Top of Data in this exercise
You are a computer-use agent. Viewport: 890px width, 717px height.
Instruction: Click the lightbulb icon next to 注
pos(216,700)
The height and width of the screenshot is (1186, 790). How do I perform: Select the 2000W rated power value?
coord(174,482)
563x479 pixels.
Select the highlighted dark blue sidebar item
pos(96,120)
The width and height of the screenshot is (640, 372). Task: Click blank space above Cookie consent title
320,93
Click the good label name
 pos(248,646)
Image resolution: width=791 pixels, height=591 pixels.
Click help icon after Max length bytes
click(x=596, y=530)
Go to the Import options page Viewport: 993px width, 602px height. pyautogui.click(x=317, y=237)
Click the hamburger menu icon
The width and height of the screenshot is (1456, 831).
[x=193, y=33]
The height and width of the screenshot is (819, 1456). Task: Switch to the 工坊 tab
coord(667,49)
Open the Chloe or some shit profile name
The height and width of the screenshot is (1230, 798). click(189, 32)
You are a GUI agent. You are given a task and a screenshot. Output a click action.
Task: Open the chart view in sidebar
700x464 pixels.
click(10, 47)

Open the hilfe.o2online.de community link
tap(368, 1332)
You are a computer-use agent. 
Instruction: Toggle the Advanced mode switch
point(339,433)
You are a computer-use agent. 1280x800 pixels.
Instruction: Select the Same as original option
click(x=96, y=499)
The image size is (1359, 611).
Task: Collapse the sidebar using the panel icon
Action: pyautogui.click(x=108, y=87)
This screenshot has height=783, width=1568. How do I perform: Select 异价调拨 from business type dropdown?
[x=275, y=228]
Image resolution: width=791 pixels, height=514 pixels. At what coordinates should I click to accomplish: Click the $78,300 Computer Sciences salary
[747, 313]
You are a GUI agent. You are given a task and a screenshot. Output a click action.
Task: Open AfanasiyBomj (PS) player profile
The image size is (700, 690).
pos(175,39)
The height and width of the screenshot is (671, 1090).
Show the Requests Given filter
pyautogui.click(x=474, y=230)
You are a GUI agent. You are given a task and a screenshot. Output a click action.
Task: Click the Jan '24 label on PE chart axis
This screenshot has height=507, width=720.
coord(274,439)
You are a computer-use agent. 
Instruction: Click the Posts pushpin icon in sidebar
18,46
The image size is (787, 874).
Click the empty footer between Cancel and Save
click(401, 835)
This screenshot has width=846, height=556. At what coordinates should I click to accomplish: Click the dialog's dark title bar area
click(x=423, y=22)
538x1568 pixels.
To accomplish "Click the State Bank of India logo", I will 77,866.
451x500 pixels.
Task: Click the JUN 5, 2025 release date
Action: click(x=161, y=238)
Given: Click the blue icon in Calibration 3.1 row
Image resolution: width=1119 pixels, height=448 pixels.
Bottom of Data in this exercise
Each line from the top of the records above through the line containing "You are a computer-use agent. 1280x800" needs to be transcribed exactly, and no line after it.

You are a computer-use agent. Viewport: 890px width, 717px height.
Instruction: Click the lightbulb icon next to 注
pos(216,700)
The height and width of the screenshot is (1186, 790). How do I perform: Select the 2000W rated power value?
coord(174,482)
563x479 pixels.
Select the highlighted dark blue sidebar item
pos(96,120)
The width and height of the screenshot is (640, 372). Task: Click blank space above Cookie consent title
320,93
Click the good label name
 pos(248,646)
Image resolution: width=791 pixels, height=591 pixels.
Click help icon after Max length bytes
click(x=596, y=530)
Go to the Import options page Viewport: 993px width, 602px height. pyautogui.click(x=317, y=237)
Click the hamburger menu icon
The width and height of the screenshot is (1456, 831).
[x=193, y=33]
The height and width of the screenshot is (819, 1456). Task: Switch to the 工坊 tab
coord(667,49)
Open the Chloe or some shit profile name
The height and width of the screenshot is (1230, 798). click(189, 32)
You are a GUI agent. You are given a task and a screenshot. Output a click action.
Task: Open the chart view in sidebar
700x464 pixels.
click(10, 47)

Open the hilfe.o2online.de community link
tap(368, 1332)
You are a computer-use agent. 
Instruction: Toggle the Advanced mode switch
point(339,433)
You are a computer-use agent. 1280x800 pixels.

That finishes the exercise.